┌────────

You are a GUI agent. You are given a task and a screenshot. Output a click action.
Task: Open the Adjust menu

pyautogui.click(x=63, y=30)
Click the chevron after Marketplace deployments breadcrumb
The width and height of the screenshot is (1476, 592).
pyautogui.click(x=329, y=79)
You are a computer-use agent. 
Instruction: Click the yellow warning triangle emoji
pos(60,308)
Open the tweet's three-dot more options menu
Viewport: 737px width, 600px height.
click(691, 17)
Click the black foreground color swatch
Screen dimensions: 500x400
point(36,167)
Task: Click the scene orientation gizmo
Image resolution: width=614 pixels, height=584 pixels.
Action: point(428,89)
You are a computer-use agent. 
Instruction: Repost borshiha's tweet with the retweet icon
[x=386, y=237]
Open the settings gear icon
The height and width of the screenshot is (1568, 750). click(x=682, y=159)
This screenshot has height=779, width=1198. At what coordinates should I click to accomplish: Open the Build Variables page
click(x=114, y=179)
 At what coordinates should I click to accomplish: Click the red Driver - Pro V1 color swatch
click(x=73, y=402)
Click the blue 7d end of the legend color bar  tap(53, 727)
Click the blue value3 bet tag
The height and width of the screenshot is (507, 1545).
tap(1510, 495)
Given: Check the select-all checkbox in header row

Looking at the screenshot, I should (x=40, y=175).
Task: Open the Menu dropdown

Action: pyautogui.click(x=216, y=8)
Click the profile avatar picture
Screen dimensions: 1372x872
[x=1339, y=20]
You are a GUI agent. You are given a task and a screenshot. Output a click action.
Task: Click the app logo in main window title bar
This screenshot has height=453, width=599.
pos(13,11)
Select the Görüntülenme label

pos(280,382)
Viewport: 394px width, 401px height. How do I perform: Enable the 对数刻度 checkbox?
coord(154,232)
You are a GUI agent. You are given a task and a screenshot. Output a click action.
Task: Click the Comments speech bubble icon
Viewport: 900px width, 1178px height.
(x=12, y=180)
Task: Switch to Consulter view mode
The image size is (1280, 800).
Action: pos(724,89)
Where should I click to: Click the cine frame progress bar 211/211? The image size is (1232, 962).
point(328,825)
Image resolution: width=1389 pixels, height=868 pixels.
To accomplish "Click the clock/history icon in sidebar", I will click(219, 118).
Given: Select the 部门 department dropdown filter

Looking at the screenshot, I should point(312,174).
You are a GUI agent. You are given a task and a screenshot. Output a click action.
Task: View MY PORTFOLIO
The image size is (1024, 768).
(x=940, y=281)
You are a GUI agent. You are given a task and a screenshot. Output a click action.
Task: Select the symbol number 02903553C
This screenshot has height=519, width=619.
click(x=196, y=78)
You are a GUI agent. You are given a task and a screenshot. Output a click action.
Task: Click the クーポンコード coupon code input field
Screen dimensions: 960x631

└────────

Please return, exactly as written, the line containing "This screenshot has height=519, width=619." and every line after it through the end of the records above, and nothing else.

This screenshot has height=519, width=619.
click(x=196, y=78)
You are a GUI agent. You are given a task and a screenshot. Output a click action.
Task: Click the クーポンコード coupon code input field
Screen dimensions: 960x631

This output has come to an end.